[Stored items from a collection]
*****

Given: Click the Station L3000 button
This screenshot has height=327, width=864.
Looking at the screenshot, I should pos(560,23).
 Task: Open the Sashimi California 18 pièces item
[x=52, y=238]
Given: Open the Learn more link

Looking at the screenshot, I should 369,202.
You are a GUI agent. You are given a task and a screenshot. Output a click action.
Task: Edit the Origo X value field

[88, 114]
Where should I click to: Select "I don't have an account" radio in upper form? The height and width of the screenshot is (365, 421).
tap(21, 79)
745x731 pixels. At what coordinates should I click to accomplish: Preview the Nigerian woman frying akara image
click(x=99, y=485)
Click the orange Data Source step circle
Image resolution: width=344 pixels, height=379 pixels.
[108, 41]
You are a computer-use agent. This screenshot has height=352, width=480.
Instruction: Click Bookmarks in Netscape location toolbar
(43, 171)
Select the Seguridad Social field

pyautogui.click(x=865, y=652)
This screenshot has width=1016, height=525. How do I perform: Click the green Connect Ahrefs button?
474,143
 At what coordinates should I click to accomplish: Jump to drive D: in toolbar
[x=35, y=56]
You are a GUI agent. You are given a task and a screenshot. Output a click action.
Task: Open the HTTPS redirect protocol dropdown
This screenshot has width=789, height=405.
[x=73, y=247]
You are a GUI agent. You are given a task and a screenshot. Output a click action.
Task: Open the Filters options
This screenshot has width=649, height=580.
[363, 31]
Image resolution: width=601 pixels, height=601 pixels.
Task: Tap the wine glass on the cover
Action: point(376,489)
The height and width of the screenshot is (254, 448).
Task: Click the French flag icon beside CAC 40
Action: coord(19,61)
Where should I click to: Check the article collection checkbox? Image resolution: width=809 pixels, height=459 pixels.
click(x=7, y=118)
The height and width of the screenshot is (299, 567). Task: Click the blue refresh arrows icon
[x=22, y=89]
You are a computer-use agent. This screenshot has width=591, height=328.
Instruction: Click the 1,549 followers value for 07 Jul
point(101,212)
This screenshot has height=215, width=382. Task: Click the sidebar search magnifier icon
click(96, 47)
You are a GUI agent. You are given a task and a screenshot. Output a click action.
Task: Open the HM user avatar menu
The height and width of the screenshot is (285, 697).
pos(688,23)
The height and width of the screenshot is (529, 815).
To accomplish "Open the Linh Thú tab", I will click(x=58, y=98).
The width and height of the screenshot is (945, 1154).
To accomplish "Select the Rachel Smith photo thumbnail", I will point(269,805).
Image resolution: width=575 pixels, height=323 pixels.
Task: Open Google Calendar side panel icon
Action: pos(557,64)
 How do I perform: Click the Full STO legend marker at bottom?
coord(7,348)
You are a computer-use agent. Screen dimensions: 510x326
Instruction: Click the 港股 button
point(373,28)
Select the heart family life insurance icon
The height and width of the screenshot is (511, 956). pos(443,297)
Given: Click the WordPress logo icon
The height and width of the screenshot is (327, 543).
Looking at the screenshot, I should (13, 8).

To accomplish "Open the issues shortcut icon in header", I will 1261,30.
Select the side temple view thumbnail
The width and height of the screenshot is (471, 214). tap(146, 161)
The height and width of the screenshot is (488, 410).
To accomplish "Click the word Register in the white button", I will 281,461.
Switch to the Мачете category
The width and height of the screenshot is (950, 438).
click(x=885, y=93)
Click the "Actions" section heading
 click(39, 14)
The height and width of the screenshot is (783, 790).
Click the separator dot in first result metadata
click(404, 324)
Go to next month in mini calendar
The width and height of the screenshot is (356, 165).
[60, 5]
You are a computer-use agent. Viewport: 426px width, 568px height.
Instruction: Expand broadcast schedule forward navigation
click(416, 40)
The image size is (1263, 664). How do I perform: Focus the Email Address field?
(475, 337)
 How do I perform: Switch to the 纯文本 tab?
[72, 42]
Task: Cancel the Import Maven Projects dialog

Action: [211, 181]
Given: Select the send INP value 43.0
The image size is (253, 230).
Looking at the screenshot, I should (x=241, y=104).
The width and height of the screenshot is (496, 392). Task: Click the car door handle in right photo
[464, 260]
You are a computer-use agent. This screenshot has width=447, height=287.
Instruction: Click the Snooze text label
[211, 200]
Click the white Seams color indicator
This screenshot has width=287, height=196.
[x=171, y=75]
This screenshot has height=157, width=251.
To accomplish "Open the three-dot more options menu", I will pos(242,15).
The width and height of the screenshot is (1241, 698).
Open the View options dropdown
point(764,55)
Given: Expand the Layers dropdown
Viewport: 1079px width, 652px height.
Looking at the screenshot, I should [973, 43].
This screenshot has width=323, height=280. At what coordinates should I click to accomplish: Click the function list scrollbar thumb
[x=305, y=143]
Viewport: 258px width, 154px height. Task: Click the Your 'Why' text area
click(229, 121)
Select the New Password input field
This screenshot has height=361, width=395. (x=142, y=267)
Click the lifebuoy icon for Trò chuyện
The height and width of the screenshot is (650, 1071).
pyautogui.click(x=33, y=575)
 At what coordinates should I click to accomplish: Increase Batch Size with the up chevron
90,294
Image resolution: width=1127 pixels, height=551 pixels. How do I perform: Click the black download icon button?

*****

- **THE PROBLEM**
Reproduce the entries above in full by retyping them exactly.

- **WORKED SOLUTION**
Given: Click the Station L3000 button
This screenshot has height=327, width=864.
Looking at the screenshot, I should pos(560,23).
 Task: Open the Sashimi California 18 pièces item
[x=52, y=238]
Given: Open the Learn more link

Looking at the screenshot, I should 369,202.
You are a GUI agent. You are given a task and a screenshot. Output a click action.
Task: Edit the Origo X value field

[88, 114]
Where should I click to: Select "I don't have an account" radio in upper form? The height and width of the screenshot is (365, 421).
tap(21, 79)
745x731 pixels. At what coordinates should I click to accomplish: Preview the Nigerian woman frying akara image
click(x=99, y=485)
Click the orange Data Source step circle
Image resolution: width=344 pixels, height=379 pixels.
[108, 41]
You are a computer-use agent. This screenshot has height=352, width=480.
Instruction: Click Bookmarks in Netscape location toolbar
(43, 171)
Select the Seguridad Social field

pyautogui.click(x=865, y=652)
This screenshot has width=1016, height=525. How do I perform: Click the green Connect Ahrefs button?
474,143
 At what coordinates should I click to accomplish: Jump to drive D: in toolbar
[x=35, y=56]
You are a GUI agent. You are given a task and a screenshot. Output a click action.
Task: Open the HTTPS redirect protocol dropdown
This screenshot has width=789, height=405.
[x=73, y=247]
You are a GUI agent. You are given a task and a screenshot. Output a click action.
Task: Open the Filters options
This screenshot has width=649, height=580.
[363, 31]
Image resolution: width=601 pixels, height=601 pixels.
Task: Tap the wine glass on the cover
Action: point(376,489)
The height and width of the screenshot is (254, 448).
Task: Click the French flag icon beside CAC 40
Action: coord(19,61)
Where should I click to: Check the article collection checkbox? Image resolution: width=809 pixels, height=459 pixels.
click(x=7, y=118)
The height and width of the screenshot is (299, 567). Task: Click the blue refresh arrows icon
[x=22, y=89]
You are a computer-use agent. This screenshot has width=591, height=328.
Instruction: Click the 1,549 followers value for 07 Jul
point(101,212)
This screenshot has height=215, width=382. Task: Click the sidebar search magnifier icon
click(96, 47)
You are a GUI agent. You are given a task and a screenshot. Output a click action.
Task: Open the HM user avatar menu
The height and width of the screenshot is (285, 697).
pos(688,23)
The height and width of the screenshot is (529, 815).
To accomplish "Open the Linh Thú tab", I will click(x=58, y=98).
The width and height of the screenshot is (945, 1154).
To accomplish "Select the Rachel Smith photo thumbnail", I will point(269,805).
Image resolution: width=575 pixels, height=323 pixels.
Task: Open Google Calendar side panel icon
Action: pos(557,64)
 How do I perform: Click the Full STO legend marker at bottom?
coord(7,348)
You are a computer-use agent. Screen dimensions: 510x326
Instruction: Click the 港股 button
point(373,28)
Select the heart family life insurance icon
The height and width of the screenshot is (511, 956). pos(443,297)
Given: Click the WordPress logo icon
The height and width of the screenshot is (327, 543).
Looking at the screenshot, I should (13, 8).

To accomplish "Open the issues shortcut icon in header", I will 1261,30.
Select the side temple view thumbnail
The width and height of the screenshot is (471, 214). tap(146, 161)
The height and width of the screenshot is (488, 410).
To accomplish "Click the word Register in the white button", I will 281,461.
Switch to the Мачете category
The width and height of the screenshot is (950, 438).
click(x=885, y=93)
Click the "Actions" section heading
 click(39, 14)
The height and width of the screenshot is (783, 790).
Click the separator dot in first result metadata
click(404, 324)
Go to next month in mini calendar
The width and height of the screenshot is (356, 165).
[60, 5]
You are a computer-use agent. Viewport: 426px width, 568px height.
Instruction: Expand broadcast schedule forward navigation
click(416, 40)
The image size is (1263, 664). How do I perform: Focus the Email Address field?
(475, 337)
 How do I perform: Switch to the 纯文本 tab?
[72, 42]
Task: Cancel the Import Maven Projects dialog

Action: [211, 181]
Given: Select the send INP value 43.0
The image size is (253, 230).
Looking at the screenshot, I should (x=241, y=104).
The width and height of the screenshot is (496, 392). Task: Click the car door handle in right photo
[464, 260]
You are a computer-use agent. This screenshot has width=447, height=287.
Instruction: Click the Snooze text label
[211, 200]
Click the white Seams color indicator
This screenshot has width=287, height=196.
[x=171, y=75]
This screenshot has height=157, width=251.
To accomplish "Open the three-dot more options menu", I will pos(242,15).
The width and height of the screenshot is (1241, 698).
Open the View options dropdown
point(764,55)
Given: Expand the Layers dropdown
Viewport: 1079px width, 652px height.
Looking at the screenshot, I should [973, 43].
This screenshot has width=323, height=280. At what coordinates should I click to accomplish: Click the function list scrollbar thumb
[x=305, y=143]
Viewport: 258px width, 154px height. Task: Click the Your 'Why' text area
click(229, 121)
Select the New Password input field
This screenshot has height=361, width=395. (x=142, y=267)
Click the lifebuoy icon for Trò chuyện
The height and width of the screenshot is (650, 1071).
pyautogui.click(x=33, y=575)
 At what coordinates should I click to accomplish: Increase Batch Size with the up chevron
90,294
Image resolution: width=1127 pixels, height=551 pixels. How do I perform: Click the black download icon button?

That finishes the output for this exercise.